Soo Chin Lee^1*Yeon Hee Park²Christian Singerr³Judith Balmaña⁴Rebecca Alexandra Dent⁵Veronique Kiak-Mien Tan⁵Nadia Ayu Mulansari⁶Mastura Md⁷Frances Victoria F Que⁸Yen-Shen Lu⁹Napa Parinyanitikul​¹⁰Cam Phuong Pham¹¹Aishah Taib¹²Sun-Young Kong¹³Yoland Antill¹⁴Hee Jeong Kim¹⁵

• ¹Cancer Science Institute of Singapore, National University of Singapore, Singapore, Singapore
• ²Samsung Medical Center, Sungkyunkwan University, Seoul, Republic of Korea
• ³Comprehensive Cancer Center Vienna, Medical University of Vienna, Vienna, Austria
• ⁴Vall d'Hebron University Hospital, Barcelona, Catalonia, Spain
• ⁵National Cancer Centre Singapore, Singapore, Singapore
• ⁶Ciptomangunkusumo National General Hospital/Universitas Indonesia, Jakarta, Indonesia
• ⁷Pantai Hospital Kuala Lumpur, Kuala Lumpur, Malaysia
• ⁸St Luke’s Medical Center, Quezon City and Global City, Manila, Philippines
• ⁹National Taiwan University Hospital, Taipei, Taiwan
• ¹⁰King Chulalongkorn Memorial Hospital, Bangkok, Thailand
• ¹¹bachmai hospital, Hanoi, Vietnam
• ¹²UM Cancer Research Institute, Kuala Lumpur, Malaysia
• ¹³National Cancer Center, Goyang-si, Republic of Korea
• ¹⁴Monash University, Melbourne, Victoria, Australia
• ¹⁵Asan Medical Center, College of Medicine, University of Ulsan, SONGPA-GU, Seoul, Republic of Korea

Introduction: In the Asia-Pacific region, there is increasing contention on the practical challenges involved in managing human epidermal growth factor receptor 2 (HER2)-negative early breast cancer (eBC). This modified Delphi consensus explores gaps in genetic counselling (GC) and genetic testing (GT), and clinical risk assessment for HER2-negative eBC.Methods: An expert panel of 16 Asia-Pacific medical oncologists, geneticists, and breast cancer surgeons arrived at 33 statements. The level of statement consensus was considered high at ≥75%. A survey of 134 healthcare practitioners (HCPs) (breast cancer surgeons, geneticists, oncologists, molecular biologists/pathologists) explored the real-world practices in this region.Results: A consensus was reached for 88% of the statements (29/33) and aligned with international guidelines. Experts reached 100% consensus on offering pretest GC, obtaining consent before GT, considering first diagnosis of breast cancer (BC) as ideal time for GT, offering reflex testing for patients with likely/pathogenic germline BRCA variant, and considering patients with germline BRCA mutant early triple-negative breast cancer (TNBC) patients who do not achieve pathological complete response after neoadjuvant treatment to be at high risk of recurrence.
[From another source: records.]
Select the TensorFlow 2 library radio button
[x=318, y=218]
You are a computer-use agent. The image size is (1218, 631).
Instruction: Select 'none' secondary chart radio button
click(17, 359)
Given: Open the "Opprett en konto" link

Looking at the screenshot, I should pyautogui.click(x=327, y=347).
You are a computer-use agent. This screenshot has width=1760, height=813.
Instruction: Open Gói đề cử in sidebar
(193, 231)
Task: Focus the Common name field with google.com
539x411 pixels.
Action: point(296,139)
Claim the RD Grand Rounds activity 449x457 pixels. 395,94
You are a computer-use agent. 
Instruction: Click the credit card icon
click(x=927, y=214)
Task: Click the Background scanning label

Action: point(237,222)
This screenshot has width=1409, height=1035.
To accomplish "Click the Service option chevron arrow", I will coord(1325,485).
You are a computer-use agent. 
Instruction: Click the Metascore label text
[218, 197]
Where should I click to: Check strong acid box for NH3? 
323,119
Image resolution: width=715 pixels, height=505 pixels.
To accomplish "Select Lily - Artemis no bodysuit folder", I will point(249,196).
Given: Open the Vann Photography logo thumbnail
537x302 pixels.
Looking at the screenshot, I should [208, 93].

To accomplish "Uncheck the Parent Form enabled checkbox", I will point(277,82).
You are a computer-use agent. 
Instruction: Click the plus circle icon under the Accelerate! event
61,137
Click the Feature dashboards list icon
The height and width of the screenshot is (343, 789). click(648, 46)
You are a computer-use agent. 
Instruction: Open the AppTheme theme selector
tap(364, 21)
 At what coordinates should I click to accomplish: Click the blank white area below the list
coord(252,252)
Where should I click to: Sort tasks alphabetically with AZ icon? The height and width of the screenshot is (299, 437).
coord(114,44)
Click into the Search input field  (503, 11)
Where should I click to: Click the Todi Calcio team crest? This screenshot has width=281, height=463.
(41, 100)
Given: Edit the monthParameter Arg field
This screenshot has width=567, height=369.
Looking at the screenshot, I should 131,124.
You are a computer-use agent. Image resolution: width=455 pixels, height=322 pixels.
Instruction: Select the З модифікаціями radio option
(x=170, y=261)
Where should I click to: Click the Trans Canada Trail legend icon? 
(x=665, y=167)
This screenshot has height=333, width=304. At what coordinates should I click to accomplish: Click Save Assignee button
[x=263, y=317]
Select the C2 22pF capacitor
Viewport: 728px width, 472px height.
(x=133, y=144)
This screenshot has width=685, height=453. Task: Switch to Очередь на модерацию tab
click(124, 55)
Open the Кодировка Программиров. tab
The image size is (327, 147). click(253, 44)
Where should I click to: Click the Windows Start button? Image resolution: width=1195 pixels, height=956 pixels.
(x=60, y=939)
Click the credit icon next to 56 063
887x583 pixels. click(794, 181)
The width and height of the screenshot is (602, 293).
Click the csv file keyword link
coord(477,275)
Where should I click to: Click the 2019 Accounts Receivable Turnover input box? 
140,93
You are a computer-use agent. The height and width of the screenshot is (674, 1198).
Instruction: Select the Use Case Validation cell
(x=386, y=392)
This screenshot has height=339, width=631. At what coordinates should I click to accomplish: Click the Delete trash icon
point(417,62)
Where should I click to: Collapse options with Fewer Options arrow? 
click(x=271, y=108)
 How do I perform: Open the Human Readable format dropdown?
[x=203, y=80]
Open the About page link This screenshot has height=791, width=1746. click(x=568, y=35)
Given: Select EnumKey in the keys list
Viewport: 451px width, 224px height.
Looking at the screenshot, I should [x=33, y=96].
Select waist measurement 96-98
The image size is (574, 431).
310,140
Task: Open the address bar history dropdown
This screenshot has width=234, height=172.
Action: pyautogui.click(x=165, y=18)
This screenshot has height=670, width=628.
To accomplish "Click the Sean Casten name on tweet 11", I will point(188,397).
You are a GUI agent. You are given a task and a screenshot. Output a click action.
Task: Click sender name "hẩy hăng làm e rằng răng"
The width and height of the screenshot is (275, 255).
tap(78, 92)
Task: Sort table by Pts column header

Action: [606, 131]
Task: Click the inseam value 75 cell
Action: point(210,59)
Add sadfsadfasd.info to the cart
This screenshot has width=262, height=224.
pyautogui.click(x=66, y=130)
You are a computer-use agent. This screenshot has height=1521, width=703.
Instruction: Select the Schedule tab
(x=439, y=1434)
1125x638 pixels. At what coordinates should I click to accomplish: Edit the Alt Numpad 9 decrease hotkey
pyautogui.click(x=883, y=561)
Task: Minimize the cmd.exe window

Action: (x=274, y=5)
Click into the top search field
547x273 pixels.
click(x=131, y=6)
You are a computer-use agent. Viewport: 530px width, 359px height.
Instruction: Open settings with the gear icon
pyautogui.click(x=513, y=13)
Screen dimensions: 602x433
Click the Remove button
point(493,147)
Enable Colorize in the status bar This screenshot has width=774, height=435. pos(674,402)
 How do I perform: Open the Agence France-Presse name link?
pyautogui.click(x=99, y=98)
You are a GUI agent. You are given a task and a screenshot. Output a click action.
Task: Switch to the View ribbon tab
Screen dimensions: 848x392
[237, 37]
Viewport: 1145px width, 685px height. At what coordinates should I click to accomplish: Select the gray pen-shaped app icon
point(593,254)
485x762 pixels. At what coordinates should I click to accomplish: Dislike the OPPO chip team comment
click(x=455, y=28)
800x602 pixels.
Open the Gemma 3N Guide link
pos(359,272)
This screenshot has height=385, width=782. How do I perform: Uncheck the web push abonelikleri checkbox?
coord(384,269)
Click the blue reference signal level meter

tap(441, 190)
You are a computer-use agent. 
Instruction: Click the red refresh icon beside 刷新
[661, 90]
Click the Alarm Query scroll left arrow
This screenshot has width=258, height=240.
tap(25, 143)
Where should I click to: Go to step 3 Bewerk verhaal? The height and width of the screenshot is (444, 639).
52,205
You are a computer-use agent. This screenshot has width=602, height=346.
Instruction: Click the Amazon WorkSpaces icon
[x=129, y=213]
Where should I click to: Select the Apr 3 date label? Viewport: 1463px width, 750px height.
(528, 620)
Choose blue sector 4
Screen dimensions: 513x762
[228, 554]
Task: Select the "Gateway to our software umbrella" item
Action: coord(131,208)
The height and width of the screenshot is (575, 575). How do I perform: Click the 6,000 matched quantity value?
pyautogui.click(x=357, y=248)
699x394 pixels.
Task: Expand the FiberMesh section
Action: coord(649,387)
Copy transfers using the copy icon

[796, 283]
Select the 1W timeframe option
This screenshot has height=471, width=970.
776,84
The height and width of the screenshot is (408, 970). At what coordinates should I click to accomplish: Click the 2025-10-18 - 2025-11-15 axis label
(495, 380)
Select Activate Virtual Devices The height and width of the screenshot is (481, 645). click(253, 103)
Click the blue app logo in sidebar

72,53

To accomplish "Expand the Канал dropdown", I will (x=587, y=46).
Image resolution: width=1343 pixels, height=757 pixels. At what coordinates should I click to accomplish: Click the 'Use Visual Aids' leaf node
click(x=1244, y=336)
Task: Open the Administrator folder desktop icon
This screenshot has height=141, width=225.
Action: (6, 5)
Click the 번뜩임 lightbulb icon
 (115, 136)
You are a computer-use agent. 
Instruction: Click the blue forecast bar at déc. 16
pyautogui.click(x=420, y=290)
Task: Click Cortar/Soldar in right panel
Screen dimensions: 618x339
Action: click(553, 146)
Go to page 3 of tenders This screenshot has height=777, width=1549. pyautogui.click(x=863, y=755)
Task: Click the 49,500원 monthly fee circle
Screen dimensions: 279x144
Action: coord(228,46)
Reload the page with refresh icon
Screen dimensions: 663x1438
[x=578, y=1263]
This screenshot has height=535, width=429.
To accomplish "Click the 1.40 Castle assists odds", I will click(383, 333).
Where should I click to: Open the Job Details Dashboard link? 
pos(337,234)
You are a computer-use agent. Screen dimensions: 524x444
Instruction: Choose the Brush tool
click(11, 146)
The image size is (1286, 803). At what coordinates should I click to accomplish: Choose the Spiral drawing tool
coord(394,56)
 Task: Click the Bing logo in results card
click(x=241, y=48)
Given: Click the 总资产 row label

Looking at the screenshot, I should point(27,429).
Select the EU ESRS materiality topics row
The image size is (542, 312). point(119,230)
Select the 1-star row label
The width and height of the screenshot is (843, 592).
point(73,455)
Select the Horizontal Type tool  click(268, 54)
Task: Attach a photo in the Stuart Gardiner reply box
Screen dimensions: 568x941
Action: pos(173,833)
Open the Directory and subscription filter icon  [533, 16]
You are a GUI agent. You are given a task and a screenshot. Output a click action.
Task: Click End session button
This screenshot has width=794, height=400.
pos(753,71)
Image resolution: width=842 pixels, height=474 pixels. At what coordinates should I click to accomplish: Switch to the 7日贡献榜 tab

Over 90% of experts supported germline GT for BRCA for TNBC patients irrespective of age at diagnosis or family history and prioritized tumour size and nodal status as prognostic factors for cancer recurrence. Experts reached 80%-90% consensus for using genetic risk assessment tools in low/under-resourced healthcare systems and considering patients with likely/pathogenic variants in BRCA for risk reduction surgery. Significant gaps existed between real-world practices and recommendations, particularly in offering pretest GC to patients with suspected hereditary BC and to blood relatives of patients with BRCA germline pathogenic variant BC, ideal time for GT, considering GT for early TNBC patients irrespective of age, offering post-test GC for positive results, utilizing risk assessment tools, and streamlining GC through non-geneticist HCPs.Conclusion: GT and pretest GC should be mainstreamed at the first diagnosis of BC. Risk assessment for disease recurrence should be performed at diagnosis and post-surgery for HER2-negative eBC patients. These recommendations would help standardize GC and improve GT access for clinical decisions.